Maxine T Sherman, Anil K Seth

Abstract In daily life, we can not only estimate confidence in our inferences (‘I’m sure I failed that exam’), but can also estimate whether those feelings of confidence are good predictors of decision accuracy (‘I feel sure I failed, but my feeling is probably wrong; I probably passed’). In the lab, by using simple perceptual tasks and collecting trial-by-trial confidence ratings visual metacognition research has repeatedly shown that participants can successfully predict the accuracy of their perceptual choices. Can participants also successfully evaluate ‘confidence in confidence’ in these tasks? This is the question addressed in this study. Participants performed a simple, two-interval forced choice numerosity task framed as an exam. Confidence judgements were collected in the form of a ‘predicted exam grade’. Finally, we collected ‘meta-metacognitive’ reports in a two-interval forced-choice design: trials were presented in pairs, and participants had to select that in which they thought their confidence (predicted grade) best matched their accuracy (actual grade), effectively minimizing their quadratic scoring rule (QSR) score.
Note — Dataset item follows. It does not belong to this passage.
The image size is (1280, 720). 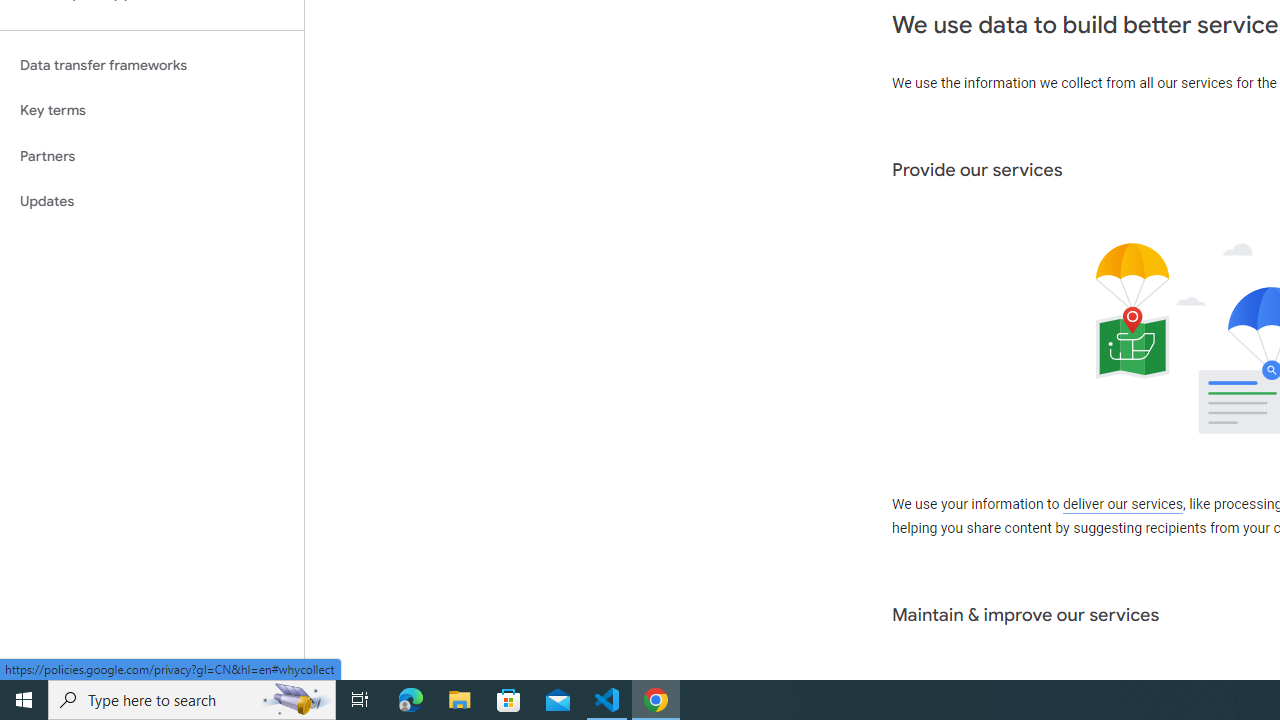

Participants successfully selected trials on which their metacognition was better when metacognitive performance was quantified using area under the type 2 ROC (AUROC2) but not when using the ‘gold-standard’ measure m-ratio. However, further analyses suggested that participants selected trials on which AUROC2 is lower in part via an extreme-confidence heuristic, rather than through explicit evaluation of metacognitive inferences: when restricting analyses to trials on which participants gave the same confidence rating AUROC2 no longer differed as a function of selection, and likewise when we excluded trials on which extreme confidence ratings were given. Together, our results show that participants are able to make effective metacognitive discriminations on their visual confidence ratings, but that explicit ‘meta-metacognitive’ processes may not be required.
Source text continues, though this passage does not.